Naboth Winsor (October 5, 1916 – June 1997) was born to Robert Stewart Winsor and Jane (Butt) Winsor, on Winsor's Island, one of the islands comprising Swain's Island, Bonavista Bay, Newfoundland. Winsor and his family moved to nearby Wesleyville when he was four years old. Winsor received a Bachelor of Arts Degree, the Degree of Master of Divinity, and a Master of Arts Degree. He was an Ordained United Church Minister, and later, an author. Winsor was a United Church Minister for forty-four years, and he wrote several books on certain aspects of Newfoundland History, primarily on areas in Bonavista Bay, Newfoundland.

==Education==
Winsor received his early education in Wesleyville and then attended Memorial University College in the capital of Newfoundland, St. John's. He then attended Dalhousie University in Halifax, Nova Scotia, where he received a Bachelor of Arts degree with Distinction in four History courses. Winsor also received the degree of Master of Divinity from Pine Hill Divinity, also located in Halifax, Nova Scotia. Several years later, he entered into the Master of Arts program at Memorial University of Newfoundland and he received his Master of Arts Degree in 1971.

==Ministry==
Naboth Winsor was ordained a Minister in 1948 and served on the Pastoral Charges of Bay Roberts, Lewisporte, Carbonear, Newtown-Lumsden, and George Street (St. John's). Winsor served as Minister for the George Street Pastoral Charge in St. John's, Newfoundland for seven years, from 1961 to 1968. He was also President of the Newfoundland Conference in 1977 to 1978. He faithfully served 44 years in the Ministry of the United Church of Canada serving churches both in Newfoundland and mainland Canada.

==Books==

Methodism in Newfoundland, 1855-1884 Master of Arts Thesis, Memorial University of Newfoundland, 1970.
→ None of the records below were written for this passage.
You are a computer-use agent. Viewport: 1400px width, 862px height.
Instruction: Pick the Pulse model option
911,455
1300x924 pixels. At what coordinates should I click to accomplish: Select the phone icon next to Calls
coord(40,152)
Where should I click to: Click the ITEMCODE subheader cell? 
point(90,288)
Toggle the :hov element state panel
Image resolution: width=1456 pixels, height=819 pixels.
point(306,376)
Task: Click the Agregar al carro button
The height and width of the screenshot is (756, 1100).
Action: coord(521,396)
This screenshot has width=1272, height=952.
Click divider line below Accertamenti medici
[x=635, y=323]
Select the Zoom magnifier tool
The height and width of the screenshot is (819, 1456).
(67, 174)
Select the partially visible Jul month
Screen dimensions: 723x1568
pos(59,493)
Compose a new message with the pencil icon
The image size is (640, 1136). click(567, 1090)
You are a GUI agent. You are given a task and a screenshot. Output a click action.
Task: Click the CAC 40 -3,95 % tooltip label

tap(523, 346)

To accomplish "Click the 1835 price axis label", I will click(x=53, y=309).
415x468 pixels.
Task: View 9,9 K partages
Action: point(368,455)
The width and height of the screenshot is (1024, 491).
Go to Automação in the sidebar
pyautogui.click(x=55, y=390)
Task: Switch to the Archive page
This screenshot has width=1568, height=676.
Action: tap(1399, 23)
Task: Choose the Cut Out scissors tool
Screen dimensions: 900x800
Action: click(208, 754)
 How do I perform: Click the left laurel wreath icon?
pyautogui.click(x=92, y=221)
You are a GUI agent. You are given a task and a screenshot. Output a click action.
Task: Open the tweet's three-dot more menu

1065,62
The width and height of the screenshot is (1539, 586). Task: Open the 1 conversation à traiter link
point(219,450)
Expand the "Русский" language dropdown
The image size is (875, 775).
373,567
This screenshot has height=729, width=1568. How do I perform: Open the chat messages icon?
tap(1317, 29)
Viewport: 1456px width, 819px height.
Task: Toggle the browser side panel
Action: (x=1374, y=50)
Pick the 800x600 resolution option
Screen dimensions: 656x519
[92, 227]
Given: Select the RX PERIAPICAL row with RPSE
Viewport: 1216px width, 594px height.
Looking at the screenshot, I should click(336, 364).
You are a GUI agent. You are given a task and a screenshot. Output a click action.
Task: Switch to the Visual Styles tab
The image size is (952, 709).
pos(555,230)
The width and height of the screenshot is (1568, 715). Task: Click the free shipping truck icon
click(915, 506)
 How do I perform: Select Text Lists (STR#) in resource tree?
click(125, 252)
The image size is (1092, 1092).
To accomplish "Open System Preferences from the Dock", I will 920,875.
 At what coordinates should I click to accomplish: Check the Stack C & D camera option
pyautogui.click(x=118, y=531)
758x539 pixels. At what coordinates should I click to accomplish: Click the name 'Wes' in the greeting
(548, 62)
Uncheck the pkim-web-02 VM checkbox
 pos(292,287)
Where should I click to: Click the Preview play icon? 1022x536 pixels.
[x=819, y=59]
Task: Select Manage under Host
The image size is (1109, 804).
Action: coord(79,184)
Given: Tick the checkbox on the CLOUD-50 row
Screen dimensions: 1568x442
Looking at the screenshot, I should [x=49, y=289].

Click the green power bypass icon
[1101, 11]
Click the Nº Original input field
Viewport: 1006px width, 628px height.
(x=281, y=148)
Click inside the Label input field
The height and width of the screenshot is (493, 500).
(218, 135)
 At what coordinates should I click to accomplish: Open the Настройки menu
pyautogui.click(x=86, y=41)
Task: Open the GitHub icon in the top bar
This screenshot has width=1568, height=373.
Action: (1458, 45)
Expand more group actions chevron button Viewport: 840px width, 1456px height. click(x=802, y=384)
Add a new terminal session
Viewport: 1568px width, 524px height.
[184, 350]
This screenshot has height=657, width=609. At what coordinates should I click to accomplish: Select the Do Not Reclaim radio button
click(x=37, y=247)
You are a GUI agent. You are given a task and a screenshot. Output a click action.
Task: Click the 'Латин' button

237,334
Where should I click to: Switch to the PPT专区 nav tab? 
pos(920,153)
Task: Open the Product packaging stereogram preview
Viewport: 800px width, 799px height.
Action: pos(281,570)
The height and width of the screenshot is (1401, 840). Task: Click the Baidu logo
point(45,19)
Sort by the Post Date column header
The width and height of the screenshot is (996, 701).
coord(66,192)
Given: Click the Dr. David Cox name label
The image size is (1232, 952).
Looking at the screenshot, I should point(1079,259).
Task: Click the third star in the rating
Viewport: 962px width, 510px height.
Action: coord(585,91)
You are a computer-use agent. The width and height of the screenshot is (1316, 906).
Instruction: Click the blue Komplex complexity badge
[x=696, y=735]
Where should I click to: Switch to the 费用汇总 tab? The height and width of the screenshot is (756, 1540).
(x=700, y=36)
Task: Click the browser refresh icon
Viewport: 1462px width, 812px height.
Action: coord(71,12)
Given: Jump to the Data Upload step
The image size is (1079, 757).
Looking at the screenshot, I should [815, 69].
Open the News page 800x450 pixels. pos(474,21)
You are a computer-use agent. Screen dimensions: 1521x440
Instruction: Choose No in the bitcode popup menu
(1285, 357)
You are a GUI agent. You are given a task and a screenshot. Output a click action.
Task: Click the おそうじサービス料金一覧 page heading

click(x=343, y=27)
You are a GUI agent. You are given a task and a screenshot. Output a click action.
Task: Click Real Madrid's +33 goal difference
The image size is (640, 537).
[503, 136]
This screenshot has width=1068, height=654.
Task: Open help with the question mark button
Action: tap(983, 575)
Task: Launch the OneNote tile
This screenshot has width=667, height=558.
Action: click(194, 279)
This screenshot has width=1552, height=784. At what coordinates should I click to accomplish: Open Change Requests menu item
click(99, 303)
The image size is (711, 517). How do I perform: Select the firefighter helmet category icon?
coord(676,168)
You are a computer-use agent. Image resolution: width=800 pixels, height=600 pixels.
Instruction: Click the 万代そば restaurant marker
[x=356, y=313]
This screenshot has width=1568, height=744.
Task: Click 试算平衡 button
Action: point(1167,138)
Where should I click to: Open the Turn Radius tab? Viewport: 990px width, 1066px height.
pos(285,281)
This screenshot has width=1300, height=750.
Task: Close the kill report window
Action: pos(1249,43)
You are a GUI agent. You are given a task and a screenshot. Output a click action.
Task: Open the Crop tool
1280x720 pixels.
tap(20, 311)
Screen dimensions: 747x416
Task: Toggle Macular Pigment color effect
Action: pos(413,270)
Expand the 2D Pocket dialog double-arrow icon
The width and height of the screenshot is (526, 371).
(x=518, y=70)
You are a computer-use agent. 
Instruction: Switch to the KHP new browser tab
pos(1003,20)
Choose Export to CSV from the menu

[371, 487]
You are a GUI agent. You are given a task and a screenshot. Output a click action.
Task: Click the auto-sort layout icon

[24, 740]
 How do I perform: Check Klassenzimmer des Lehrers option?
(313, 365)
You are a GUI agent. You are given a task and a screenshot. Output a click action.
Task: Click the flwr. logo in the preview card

Building on a Firm Foundation

By Their Works; A history of the Wesleyville congregation, The Methodist Church, 1874 - 1925

The Church Between the Tickles; A History of St. James' Anglican Church, Pool's Island, Bonavista Bay

Good Workmanship and Lasting Devotion; A History of St. Stephen's Anglican Church, Greenspond, Bonavista Bay, Newfoundland 1810 - 1925 Published August 1982 by B.S.C. Printers (1982) Limited, Gander, Newfoundland

Hearts Strangely Warmed

A History of Education in Greenspond, 1816 - 1979; Life and Work in Newfoundland By the Rev. Julian Moreton, Church of England Missionary Greenspond, Newfoundland, from 1849 to 1860. A Reprint: Edited by the Rev. Naboth Winsor, Newtown Newfoundland, 1977.

A Pilgrimage of Faith

Resounding God's Praises On Islands, In Coves A History of the Methodist Church, 1862 - 1925, and the United Church of Canada, 1925 - 1990, in Settlements from Greenspond to Deadman's Bay, except Wesleyville

The Sea, Our Life-Blood, A History of Wesleyville, Newfoundland, A Project of the "Ocean View" Senior Citizens Printed 1984, by B.S.C. Printers (1984) Limited, Gander, Newfoundland.

Skipper Parsons edited by Rev. Naboth Winsor

Stalwart Men and Sturdy Ships, A History of the Prosecutions of the Seal Fishery by the Sealers of Bonavista Bay North, Newfoundland Printed 1985 by Economy Printing Limited, Gander, Newfoundland

Three Newfoundland Stories edited by Rev. Naboth Winsor

Through Peril, Toil and Pain, The Story of the First One Hundred Years (1825 - 1925) of the Church of England in the Northern Settlements of Greenspond Mission, Bonavista Bay, Newfoundland

==Family==
Naboth Winsor married Mildred Gough of Elliston, Trinity Bay, Newfoundland. They had two daughters, (Janet) Lynne and Anne; and grandchildren as well. When he retired, he moved back to Wesleyville. He died on 2 June 1997 at age 80.